Title: How Communications Work In Freespace
Post by: Lt. Spanks on September 03, 2015, 09:47:39 pm
INFORMATION

I was wondering if the use of quantum entanglement in communication systems has ever been discussed.
It always perplexes me to think that orders from High Command (in Beta Aquilae) can so quickly reach You (Say in Vega) which is 22.7 lyrs away.

Read this http://www.livescience.com/28550-how-quantum-entanglement-works-infographic.html (http://www.livescience.com/28550-how-quantum-entanglement-works-infographic.html) if you want some context.

Basically, how I think it would work is these particles are entangled, and you observe a down spin... the other particle immediately has an up spin... because math :pimp:
Now consider that if it has a down spin... it is a 0 and if it has an up spin... it is a 1... based on those observations... you can create a message with billions of these photons with different spins
because audio is a bunch of 0's and 1's  in a sequence just like a program and the text you are reading now.  :D
I don't know if its possible to record whether it has a down spin or up spin but I must make an a** out of you and I and assume that it is...

So some guy talks into a mic... and using SUPER FUTURISTIC SPACE TECHNOLERGIES!!!! (i swear i'm a scientist) these particles are given particular spins that coincide with the message being sent... and therefore instantly relay an opposite to the other end
which of course must be de-oppositted (go ahead... spell check me) by a computer in the ship and then relayed into the pilots headset. :yes:

Boom... INFORMATION
Title: Re: How Communications Work In Freespace
Post by: Lepanto on September 03, 2015, 09:59:19 pm
If the Terrans and Vasudans used quantum entanglement technology, the GTVA could instantly communicate with Earth.

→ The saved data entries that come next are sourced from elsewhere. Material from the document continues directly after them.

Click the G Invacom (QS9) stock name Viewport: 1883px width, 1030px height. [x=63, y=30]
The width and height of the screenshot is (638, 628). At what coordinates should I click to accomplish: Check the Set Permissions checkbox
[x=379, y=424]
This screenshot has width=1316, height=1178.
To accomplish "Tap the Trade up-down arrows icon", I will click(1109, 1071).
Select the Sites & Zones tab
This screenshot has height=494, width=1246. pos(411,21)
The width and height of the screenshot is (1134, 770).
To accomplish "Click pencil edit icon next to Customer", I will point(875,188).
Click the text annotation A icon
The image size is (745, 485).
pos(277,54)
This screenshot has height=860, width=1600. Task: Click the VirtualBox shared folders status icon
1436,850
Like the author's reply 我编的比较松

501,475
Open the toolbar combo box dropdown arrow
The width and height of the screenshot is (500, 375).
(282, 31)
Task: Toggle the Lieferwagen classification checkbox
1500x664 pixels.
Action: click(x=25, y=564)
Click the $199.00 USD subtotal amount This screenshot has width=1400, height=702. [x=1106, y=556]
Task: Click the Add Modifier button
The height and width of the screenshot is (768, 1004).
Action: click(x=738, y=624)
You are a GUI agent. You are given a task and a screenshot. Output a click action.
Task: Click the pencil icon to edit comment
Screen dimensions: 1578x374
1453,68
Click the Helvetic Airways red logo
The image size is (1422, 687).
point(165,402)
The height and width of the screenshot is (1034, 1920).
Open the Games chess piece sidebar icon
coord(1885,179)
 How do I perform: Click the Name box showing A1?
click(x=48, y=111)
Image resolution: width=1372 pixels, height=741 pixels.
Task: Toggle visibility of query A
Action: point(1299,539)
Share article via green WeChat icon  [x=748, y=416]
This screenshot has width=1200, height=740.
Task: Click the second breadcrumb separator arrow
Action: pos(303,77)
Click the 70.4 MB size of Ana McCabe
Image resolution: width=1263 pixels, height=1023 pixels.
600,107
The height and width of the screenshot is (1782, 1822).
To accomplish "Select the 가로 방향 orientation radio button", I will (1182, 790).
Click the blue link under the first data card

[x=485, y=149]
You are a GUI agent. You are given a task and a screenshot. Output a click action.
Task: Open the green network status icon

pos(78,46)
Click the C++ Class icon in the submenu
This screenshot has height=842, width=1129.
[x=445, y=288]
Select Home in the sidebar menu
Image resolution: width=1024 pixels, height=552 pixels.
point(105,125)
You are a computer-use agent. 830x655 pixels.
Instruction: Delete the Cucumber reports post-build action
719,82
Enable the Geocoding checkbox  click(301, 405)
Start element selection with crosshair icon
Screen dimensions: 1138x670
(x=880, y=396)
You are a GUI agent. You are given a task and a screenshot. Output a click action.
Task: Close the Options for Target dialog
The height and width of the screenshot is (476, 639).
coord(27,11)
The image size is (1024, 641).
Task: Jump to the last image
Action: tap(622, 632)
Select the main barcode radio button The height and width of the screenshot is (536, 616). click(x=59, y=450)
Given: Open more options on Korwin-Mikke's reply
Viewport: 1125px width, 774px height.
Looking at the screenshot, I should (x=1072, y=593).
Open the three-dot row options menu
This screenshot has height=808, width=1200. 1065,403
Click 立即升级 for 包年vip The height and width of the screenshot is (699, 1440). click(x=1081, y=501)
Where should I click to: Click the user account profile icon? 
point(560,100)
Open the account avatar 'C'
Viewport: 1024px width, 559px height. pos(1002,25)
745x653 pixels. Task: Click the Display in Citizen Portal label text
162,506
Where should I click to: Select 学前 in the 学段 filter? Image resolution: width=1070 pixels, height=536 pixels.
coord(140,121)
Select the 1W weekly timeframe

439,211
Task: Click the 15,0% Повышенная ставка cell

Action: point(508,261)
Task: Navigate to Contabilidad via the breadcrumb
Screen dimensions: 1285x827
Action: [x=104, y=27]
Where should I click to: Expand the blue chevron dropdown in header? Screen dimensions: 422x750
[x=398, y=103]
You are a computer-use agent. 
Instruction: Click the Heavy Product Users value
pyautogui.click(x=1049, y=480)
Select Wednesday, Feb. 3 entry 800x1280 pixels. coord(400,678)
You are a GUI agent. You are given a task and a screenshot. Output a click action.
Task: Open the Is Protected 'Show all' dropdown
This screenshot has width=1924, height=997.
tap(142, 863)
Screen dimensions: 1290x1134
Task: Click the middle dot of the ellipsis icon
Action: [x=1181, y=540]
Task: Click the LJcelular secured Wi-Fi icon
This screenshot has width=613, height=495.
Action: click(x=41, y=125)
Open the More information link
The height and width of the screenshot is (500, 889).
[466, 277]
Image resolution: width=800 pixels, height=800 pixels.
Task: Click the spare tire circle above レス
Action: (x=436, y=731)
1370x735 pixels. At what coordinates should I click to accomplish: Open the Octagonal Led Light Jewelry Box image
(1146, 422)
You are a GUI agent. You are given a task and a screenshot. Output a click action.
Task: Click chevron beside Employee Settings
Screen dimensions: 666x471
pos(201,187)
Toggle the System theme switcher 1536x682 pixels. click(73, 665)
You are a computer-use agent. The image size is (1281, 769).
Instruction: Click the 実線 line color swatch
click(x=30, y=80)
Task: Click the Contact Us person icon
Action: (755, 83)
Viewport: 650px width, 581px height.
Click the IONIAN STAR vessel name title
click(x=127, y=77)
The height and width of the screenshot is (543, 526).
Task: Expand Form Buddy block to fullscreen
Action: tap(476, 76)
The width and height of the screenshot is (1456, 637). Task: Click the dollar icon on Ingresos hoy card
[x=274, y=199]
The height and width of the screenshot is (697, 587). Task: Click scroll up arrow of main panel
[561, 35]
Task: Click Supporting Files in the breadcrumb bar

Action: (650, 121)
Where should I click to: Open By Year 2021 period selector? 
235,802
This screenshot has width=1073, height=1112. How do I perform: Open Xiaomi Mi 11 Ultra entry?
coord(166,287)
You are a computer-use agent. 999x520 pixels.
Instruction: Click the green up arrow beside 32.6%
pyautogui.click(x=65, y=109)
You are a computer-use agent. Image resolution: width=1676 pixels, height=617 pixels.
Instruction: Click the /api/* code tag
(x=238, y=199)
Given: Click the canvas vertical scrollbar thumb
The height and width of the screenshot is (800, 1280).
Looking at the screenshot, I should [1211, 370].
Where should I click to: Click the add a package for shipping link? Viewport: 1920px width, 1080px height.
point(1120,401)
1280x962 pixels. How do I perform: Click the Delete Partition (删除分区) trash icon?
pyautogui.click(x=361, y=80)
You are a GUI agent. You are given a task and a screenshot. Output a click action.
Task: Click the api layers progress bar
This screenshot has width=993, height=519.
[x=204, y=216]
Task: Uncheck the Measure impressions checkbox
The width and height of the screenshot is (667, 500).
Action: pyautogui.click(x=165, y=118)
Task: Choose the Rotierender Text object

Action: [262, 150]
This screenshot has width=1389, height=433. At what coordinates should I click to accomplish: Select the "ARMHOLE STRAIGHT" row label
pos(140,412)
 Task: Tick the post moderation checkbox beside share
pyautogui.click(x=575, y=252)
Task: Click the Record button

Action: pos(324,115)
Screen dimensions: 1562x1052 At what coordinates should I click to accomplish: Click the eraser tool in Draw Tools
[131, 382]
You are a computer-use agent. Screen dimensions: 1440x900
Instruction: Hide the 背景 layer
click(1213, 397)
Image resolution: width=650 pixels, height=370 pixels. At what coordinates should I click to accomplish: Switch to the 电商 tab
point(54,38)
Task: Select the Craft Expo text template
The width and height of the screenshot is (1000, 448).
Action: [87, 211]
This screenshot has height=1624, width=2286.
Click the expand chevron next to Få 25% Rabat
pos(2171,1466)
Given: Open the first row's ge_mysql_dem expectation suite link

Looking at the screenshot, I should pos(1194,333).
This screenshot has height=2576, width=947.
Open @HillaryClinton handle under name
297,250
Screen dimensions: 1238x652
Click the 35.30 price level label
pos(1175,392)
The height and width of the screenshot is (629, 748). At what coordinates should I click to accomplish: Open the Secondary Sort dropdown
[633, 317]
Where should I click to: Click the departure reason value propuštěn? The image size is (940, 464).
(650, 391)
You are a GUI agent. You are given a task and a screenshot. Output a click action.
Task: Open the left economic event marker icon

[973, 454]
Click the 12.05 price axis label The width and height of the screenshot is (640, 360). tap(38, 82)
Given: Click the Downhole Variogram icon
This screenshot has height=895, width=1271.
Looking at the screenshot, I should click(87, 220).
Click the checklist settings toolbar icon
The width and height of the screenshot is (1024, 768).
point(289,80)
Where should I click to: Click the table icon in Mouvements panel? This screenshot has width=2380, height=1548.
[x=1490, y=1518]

Also, such transmissions couldn't be jammed without technobabble, and FS communication is clearly jammable (as shown in that one SOC mission with the NTF transport and the AWACS.)

I think it's just another form of subspace tech.
Title: Re: How Communications Work In Freespace
Post by: Mongoose on September 03, 2015, 10:26:19 pm
Yeah, everything we see in-game suggests that communications are sent via subspace signals.  It explains how Command is able to stay in contact with you even when the speaker is necessarily a few different systems away.

(Plus you can't use quantum entanglement to send any sort of coherent information, because you have no way of telling your particle's state until you measure it.  In fact, it's the act of measuring that locks it down into a randomly-picked state in the first place!)
Title: Re: How Communications Work In Freespace
Post by: mjn.mixael on September 04, 2015, 01:04:47 am
Is there any canon info about where Command is actually located, though? I don't think there is.
Title: Re: How Communications Work In Freespace
Post by: General Battuta on September 04, 2015, 01:05:17 am
Yeah, alas, quantum entanglement can only be used to send information if paired with a classical (slower than light) signal. It's mostly useful for encryption.
Title: Re: How Communications Work In Freespace
Post by: Lt. Spanks on September 04, 2015, 11:05:52 am
I see... how it was explained to me was that the particle is at first in all states at once... and then once it is observed to have an up/down spin the other particle that is entangled will form the opposite spin due to the previous particles observation.

How is a subspace signal any more jammable than a quantum message anyways? And wouldnt it have at least some kind of lag factor? Communication is just so... instant it seems in the game...
Title: Re: How Communications Work In Freespace
Post by: General Battuta on September 04, 2015, 11:11:34 am
The key is that when the particle's observed it randomly assumes spin up or spin down. The other particle then takes on the opposite spin.

But when you observe the second particle, you don't know if the first particle's been observed yet. If your particle's spin up, sure, the other must be spin down...but what does that tell you? They assumed these states randomly.

Thus you can't be sure if someone collapsed the entanglement to send you a message, or if you're the one collapsing the entanglement.

You could call up whoever has the first particle and say 'hey, did you observe this yet', but then you need a classical channel.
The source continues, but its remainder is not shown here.